▸ **Requirement**
Copy out the following records line for line, with no changes.

▸ **Material provided**

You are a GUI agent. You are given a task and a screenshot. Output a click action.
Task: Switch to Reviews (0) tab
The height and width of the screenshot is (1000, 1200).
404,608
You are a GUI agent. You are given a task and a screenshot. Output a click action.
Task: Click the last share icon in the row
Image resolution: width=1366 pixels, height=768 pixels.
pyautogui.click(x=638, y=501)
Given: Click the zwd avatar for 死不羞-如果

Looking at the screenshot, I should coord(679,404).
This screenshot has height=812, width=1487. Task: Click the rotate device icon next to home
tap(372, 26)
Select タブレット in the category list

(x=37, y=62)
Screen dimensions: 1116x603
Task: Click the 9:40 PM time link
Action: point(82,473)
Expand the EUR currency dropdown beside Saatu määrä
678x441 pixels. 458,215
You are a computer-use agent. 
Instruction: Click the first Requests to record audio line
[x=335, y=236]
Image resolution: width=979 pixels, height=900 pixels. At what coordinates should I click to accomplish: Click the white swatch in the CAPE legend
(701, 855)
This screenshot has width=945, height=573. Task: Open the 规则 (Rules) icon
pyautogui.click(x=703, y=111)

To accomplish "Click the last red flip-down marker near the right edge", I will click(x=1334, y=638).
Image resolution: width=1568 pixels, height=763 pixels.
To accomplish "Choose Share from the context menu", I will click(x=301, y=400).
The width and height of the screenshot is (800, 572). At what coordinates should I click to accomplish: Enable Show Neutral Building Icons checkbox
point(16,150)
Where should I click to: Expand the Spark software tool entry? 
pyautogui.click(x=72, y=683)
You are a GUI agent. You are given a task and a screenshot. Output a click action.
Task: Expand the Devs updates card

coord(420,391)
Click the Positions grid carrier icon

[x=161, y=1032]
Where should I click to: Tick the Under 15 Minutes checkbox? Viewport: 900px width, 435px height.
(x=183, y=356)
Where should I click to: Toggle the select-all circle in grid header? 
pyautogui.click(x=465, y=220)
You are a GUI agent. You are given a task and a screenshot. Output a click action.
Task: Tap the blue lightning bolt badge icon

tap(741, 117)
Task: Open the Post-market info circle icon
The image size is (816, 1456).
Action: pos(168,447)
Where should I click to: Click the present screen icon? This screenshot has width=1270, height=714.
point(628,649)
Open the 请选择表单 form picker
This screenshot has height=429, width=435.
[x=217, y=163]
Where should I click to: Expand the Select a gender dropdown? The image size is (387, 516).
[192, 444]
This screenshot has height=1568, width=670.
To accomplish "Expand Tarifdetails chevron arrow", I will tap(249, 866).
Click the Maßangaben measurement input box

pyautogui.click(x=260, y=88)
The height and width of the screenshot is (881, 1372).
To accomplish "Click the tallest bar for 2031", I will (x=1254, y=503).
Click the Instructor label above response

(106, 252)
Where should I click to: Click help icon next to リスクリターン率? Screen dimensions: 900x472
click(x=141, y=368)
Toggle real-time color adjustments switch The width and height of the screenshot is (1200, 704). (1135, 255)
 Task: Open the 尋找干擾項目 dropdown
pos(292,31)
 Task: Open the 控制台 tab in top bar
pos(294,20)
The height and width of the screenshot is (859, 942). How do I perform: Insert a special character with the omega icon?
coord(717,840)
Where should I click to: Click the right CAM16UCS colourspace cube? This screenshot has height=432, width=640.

▸ **The response**
You are a GUI agent. You are given a task and a screenshot. Output a click action.
Task: Switch to Reviews (0) tab
The height and width of the screenshot is (1000, 1200).
404,608
You are a GUI agent. You are given a task and a screenshot. Output a click action.
Task: Click the last share icon in the row
Image resolution: width=1366 pixels, height=768 pixels.
pyautogui.click(x=638, y=501)
Given: Click the zwd avatar for 死不羞-如果

Looking at the screenshot, I should coord(679,404).
This screenshot has height=812, width=1487. Task: Click the rotate device icon next to home
tap(372, 26)
Select タブレット in the category list

(x=37, y=62)
Screen dimensions: 1116x603
Task: Click the 9:40 PM time link
Action: point(82,473)
Expand the EUR currency dropdown beside Saatu määrä
678x441 pixels. 458,215
You are a computer-use agent. 
Instruction: Click the first Requests to record audio line
[x=335, y=236]
Image resolution: width=979 pixels, height=900 pixels. At what coordinates should I click to accomplish: Click the white swatch in the CAPE legend
(701, 855)
This screenshot has width=945, height=573. Task: Open the 规则 (Rules) icon
pyautogui.click(x=703, y=111)

To accomplish "Click the last red flip-down marker near the right edge", I will click(x=1334, y=638).
Image resolution: width=1568 pixels, height=763 pixels.
To accomplish "Choose Share from the context menu", I will click(x=301, y=400).
The width and height of the screenshot is (800, 572). At what coordinates should I click to accomplish: Enable Show Neutral Building Icons checkbox
point(16,150)
Where should I click to: Expand the Spark software tool entry? 
pyautogui.click(x=72, y=683)
You are a GUI agent. You are given a task and a screenshot. Output a click action.
Task: Expand the Devs updates card

coord(420,391)
Click the Positions grid carrier icon

[x=161, y=1032]
Where should I click to: Tick the Under 15 Minutes checkbox? Viewport: 900px width, 435px height.
(x=183, y=356)
Where should I click to: Toggle the select-all circle in grid header? 
pyautogui.click(x=465, y=220)
You are a GUI agent. You are given a task and a screenshot. Output a click action.
Task: Tap the blue lightning bolt badge icon

tap(741, 117)
Task: Open the Post-market info circle icon
The image size is (816, 1456).
Action: pos(168,447)
Where should I click to: Click the present screen icon? This screenshot has width=1270, height=714.
point(628,649)
Open the 请选择表单 form picker
This screenshot has height=429, width=435.
[x=217, y=163]
Where should I click to: Expand the Select a gender dropdown? The image size is (387, 516).
[192, 444]
This screenshot has height=1568, width=670.
To accomplish "Expand Tarifdetails chevron arrow", I will tap(249, 866).
Click the Maßangaben measurement input box

pyautogui.click(x=260, y=88)
The height and width of the screenshot is (881, 1372).
To accomplish "Click the tallest bar for 2031", I will (x=1254, y=503).
Click the Instructor label above response

(106, 252)
Where should I click to: Click help icon next to リスクリターン率? Screen dimensions: 900x472
click(x=141, y=368)
Toggle real-time color adjustments switch The width and height of the screenshot is (1200, 704). (1135, 255)
 Task: Open the 尋找干擾項目 dropdown
pos(292,31)
 Task: Open the 控制台 tab in top bar
pos(294,20)
The height and width of the screenshot is (859, 942). How do I perform: Insert a special character with the omega icon?
coord(717,840)
Where should I click to: Click the right CAM16UCS colourspace cube? This screenshot has height=432, width=640.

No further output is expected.